__ENTRIES SUPPLIED__:
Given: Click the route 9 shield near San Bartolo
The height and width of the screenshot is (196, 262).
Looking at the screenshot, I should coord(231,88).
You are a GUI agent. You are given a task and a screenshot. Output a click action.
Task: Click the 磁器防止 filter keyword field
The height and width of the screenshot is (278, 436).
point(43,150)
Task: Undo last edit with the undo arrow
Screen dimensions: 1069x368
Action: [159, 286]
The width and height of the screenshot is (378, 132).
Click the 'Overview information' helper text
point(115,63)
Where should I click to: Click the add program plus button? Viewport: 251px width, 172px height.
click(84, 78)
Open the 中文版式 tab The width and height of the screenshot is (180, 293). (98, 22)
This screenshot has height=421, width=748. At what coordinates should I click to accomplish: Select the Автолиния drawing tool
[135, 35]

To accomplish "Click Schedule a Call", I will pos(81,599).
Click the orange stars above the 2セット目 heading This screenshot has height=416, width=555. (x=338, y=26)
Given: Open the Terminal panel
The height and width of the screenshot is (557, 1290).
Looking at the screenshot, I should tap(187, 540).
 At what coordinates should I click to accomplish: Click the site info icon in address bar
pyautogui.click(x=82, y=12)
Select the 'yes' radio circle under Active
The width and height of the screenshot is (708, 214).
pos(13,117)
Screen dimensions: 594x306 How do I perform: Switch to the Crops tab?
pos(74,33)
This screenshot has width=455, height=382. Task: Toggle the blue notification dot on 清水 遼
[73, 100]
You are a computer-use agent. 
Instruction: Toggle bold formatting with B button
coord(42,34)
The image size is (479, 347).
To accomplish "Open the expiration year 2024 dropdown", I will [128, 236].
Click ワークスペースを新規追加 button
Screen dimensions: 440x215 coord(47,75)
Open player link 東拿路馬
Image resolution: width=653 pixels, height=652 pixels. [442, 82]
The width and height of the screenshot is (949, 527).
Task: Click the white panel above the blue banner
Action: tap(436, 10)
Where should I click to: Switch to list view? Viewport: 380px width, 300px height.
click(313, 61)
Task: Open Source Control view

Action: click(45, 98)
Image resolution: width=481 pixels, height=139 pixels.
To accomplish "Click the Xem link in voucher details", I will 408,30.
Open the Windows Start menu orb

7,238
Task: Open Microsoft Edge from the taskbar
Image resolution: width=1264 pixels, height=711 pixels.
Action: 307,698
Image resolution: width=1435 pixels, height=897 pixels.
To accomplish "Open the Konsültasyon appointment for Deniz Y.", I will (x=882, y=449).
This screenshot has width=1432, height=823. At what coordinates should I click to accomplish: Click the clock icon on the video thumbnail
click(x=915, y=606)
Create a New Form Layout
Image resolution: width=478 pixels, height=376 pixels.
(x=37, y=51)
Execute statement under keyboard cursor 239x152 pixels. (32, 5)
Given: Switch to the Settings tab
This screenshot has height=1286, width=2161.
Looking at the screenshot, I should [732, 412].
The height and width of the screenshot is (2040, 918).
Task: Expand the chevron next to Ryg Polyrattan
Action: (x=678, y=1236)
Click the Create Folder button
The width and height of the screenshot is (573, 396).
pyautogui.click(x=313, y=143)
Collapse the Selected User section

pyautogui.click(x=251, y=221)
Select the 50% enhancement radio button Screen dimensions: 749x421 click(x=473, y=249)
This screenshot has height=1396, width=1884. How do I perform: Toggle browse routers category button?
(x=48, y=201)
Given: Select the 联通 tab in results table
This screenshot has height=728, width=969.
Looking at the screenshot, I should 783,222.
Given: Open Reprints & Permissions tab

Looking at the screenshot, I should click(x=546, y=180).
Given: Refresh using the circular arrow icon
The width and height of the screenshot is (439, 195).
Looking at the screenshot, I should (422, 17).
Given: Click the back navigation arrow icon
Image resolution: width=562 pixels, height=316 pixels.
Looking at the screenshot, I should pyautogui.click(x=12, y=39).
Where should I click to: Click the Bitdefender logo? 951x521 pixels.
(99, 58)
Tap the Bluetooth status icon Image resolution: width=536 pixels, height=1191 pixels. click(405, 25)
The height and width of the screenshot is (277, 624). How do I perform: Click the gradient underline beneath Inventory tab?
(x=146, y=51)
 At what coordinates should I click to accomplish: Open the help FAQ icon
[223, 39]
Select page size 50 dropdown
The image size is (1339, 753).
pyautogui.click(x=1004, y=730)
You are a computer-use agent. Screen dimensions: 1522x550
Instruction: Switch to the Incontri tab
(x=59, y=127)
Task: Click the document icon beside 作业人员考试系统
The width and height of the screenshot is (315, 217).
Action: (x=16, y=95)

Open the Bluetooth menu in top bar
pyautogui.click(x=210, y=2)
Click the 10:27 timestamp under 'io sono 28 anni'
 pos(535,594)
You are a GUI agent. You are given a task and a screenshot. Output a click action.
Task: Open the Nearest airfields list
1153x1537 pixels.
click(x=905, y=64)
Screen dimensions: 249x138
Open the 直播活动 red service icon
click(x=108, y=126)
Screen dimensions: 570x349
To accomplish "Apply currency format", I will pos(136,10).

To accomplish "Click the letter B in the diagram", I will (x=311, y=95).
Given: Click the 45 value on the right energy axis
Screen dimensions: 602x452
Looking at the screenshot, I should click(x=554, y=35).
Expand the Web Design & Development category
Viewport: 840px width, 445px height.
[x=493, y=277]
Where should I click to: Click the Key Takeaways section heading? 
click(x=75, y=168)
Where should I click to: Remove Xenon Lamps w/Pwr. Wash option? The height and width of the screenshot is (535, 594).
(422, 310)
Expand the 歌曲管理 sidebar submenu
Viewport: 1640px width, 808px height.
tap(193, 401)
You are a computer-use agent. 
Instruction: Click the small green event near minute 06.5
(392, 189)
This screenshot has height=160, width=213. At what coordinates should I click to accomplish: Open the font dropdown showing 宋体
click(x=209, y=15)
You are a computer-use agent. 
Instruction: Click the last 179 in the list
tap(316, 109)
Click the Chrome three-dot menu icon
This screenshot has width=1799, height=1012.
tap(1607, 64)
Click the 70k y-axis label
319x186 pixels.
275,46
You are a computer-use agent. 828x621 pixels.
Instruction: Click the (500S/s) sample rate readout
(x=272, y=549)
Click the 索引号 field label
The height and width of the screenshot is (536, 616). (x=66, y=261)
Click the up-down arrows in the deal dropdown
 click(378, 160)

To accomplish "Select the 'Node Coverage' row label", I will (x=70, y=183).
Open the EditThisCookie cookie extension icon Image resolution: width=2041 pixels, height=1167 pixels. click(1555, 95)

__WRITTEN EXERCISE__: Reproduce the entries above verbatim, starting with the line that contains "Given: Open Reprints & Permissions tab" and going on through the line that contains "Looking at the screenshot, I should (422, 17).".

__RESPONSE TO THE EXERCISE__:
Given: Open Reprints & Permissions tab

Looking at the screenshot, I should click(x=546, y=180).
Given: Refresh using the circular arrow icon
The width and height of the screenshot is (439, 195).
Looking at the screenshot, I should (422, 17).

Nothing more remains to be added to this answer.